The quickest way to make your debt-free dream a reality is to use the debt snowball method. 

What Is the Debt Snowball Method?

The debt snowball method is a debt reduction strategy where you pay off your debts in order of smallest to largest, regardless of interest rate. 

But even more than that, the debt snowball is designed to help you change your behavior with money so you never go into debt again. It gives you power over your debt—because when you pay off that first one and move on to the next, you’ll see that debt is not the boss of your money. You are. 

Here’s how the debt snowball method works . . .

Step 1: List your debts from smallest to largest.

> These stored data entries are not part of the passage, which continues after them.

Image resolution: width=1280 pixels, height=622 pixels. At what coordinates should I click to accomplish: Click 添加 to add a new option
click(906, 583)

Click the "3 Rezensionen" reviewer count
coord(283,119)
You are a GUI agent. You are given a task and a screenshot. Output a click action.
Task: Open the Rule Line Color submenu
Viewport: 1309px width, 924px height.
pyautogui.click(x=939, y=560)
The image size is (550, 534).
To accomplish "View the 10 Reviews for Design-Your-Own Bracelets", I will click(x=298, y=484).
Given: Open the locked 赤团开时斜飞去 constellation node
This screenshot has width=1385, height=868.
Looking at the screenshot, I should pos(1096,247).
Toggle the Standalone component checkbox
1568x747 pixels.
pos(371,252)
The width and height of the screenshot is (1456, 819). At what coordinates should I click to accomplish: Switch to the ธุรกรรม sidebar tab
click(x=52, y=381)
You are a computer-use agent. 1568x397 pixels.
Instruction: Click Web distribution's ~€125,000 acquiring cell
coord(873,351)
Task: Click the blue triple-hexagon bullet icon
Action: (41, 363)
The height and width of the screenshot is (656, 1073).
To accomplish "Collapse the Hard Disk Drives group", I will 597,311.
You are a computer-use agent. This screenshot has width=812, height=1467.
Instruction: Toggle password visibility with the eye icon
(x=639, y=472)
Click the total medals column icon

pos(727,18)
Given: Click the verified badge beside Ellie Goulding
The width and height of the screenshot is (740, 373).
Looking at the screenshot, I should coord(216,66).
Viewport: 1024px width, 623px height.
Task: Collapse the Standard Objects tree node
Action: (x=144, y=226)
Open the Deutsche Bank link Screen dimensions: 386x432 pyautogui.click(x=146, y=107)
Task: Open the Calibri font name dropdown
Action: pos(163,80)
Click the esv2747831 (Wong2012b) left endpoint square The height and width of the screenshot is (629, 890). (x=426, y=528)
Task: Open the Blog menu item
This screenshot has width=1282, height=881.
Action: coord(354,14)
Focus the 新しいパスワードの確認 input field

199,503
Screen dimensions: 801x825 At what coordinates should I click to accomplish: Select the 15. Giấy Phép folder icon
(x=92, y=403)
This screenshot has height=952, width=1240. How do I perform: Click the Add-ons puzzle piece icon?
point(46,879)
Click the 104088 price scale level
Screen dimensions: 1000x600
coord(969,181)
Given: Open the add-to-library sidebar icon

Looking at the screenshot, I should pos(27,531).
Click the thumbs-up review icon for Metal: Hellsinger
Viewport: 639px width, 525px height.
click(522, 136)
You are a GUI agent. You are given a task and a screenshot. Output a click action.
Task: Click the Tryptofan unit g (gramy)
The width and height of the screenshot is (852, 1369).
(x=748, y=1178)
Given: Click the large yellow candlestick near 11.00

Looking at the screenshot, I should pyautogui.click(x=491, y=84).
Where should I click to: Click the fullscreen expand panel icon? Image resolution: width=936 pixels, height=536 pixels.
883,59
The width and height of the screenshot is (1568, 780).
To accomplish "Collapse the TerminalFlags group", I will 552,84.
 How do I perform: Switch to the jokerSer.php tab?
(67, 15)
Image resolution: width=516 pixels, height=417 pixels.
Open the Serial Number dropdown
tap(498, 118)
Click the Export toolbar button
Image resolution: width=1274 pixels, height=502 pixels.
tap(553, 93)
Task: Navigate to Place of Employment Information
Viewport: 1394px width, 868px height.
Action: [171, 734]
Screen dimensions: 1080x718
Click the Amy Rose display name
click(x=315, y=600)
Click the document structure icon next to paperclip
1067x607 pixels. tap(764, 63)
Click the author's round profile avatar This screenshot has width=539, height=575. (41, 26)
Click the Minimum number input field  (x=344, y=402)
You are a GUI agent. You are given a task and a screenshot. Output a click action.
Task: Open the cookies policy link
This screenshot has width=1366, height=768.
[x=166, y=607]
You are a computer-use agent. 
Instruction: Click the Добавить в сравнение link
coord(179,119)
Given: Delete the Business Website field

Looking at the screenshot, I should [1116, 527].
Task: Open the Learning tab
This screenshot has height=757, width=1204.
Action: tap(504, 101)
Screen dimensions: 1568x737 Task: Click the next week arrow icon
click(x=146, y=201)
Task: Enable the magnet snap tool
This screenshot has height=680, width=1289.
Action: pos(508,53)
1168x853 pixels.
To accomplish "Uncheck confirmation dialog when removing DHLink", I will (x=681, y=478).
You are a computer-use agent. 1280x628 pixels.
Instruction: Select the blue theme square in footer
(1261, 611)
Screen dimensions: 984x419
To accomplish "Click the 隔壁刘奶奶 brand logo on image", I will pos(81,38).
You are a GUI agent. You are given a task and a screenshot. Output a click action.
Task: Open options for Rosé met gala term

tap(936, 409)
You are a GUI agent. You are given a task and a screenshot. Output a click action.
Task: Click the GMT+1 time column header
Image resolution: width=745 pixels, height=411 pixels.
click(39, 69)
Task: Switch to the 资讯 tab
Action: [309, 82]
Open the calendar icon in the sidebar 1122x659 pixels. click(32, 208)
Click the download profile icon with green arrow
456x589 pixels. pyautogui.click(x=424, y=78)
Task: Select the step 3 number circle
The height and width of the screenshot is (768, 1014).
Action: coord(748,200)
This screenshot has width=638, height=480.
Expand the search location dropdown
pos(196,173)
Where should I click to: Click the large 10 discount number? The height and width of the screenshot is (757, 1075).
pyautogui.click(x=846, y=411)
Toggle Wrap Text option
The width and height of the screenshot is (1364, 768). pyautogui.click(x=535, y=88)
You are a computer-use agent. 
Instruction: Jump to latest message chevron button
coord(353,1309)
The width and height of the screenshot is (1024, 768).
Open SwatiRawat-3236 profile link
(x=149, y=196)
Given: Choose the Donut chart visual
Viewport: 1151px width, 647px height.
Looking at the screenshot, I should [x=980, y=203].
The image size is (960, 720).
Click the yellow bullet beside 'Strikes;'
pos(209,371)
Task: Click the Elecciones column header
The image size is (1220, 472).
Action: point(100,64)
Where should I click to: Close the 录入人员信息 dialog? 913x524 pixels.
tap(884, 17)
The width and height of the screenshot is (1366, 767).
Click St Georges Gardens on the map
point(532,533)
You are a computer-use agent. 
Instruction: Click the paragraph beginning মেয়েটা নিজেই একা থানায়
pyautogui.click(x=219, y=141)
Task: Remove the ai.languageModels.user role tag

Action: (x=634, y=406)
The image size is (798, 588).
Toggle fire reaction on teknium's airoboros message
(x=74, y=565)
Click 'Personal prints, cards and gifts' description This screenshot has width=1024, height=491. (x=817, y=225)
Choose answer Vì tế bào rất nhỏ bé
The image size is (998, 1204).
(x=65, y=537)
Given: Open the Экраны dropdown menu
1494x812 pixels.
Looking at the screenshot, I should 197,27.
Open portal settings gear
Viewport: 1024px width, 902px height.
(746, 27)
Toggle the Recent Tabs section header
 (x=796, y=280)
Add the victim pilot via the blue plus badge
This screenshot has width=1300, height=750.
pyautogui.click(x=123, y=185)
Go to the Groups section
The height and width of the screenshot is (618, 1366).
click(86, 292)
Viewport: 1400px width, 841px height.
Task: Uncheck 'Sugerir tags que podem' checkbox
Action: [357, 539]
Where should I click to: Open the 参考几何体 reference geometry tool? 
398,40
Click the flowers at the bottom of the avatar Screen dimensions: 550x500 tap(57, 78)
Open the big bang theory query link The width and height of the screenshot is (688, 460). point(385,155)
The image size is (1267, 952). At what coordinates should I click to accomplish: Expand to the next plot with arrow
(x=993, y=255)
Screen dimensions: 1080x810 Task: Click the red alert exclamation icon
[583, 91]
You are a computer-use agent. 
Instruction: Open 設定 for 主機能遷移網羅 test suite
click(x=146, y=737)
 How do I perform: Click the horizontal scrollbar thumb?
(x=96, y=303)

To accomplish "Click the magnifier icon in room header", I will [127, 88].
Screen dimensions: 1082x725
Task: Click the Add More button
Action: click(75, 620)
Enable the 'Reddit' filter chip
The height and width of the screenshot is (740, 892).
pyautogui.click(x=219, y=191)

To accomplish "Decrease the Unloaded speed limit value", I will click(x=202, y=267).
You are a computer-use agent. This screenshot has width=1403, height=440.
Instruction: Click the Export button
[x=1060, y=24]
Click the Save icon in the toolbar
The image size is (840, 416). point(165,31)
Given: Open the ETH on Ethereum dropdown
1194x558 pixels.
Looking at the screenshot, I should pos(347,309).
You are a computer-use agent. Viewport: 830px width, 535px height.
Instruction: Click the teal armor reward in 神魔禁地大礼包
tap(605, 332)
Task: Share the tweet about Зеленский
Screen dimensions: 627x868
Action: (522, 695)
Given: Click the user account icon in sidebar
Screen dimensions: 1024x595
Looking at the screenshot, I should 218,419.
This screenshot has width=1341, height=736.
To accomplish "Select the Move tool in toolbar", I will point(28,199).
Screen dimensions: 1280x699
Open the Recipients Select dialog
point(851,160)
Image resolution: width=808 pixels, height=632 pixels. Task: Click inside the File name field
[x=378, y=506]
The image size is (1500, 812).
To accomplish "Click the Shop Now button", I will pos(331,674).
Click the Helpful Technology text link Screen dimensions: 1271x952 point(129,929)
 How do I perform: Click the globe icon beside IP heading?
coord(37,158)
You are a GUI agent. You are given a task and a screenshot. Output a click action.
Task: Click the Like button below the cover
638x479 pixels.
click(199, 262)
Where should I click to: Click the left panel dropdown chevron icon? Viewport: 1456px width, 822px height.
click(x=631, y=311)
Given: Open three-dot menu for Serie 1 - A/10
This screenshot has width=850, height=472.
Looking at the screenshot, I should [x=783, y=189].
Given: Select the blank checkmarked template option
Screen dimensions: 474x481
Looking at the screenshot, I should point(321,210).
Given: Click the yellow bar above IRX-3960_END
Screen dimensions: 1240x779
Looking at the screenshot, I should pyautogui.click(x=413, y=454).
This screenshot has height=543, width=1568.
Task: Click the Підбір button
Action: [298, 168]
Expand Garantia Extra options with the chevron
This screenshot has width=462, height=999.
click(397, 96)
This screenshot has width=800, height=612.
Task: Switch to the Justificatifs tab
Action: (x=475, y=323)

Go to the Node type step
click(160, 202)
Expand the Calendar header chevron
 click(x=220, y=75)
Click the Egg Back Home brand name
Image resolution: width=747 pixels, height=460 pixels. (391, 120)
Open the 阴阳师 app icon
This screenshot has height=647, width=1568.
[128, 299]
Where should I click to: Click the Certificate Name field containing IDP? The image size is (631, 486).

Step 2: Make minimum payments on all debts except the smallest—throwing as much money as you can at that one. Once that debt is gone, take its payment and apply it to the next smallest debt while continuing to make minimum payments on the rest.


 Step 3: Repeat this method as you plow your way through debt. The more you pay off, the more your freed-up money grows—like a snowball rolling downhill.


The Fastest Way to Get Out of Debt

Sure, it might appear that paying off the debt with the highest interest rate first makes the most sense—mathematically. Wouldn’t that save you the most money?

Yes and no. If you begin with the biggest debt, you won’t see traction for a long time. You might think you’re not making fast enough progress and then lose steam and quit before you even get close to finishing. It’s important to pay your debts in a way that keeps you motivated until you’ve wiped them out. Getting quick wins in the beginning will light a fire under you to pay off your remaining debts! Listen—knock out that smallest debt first, and you will find the motivation to go the distance. 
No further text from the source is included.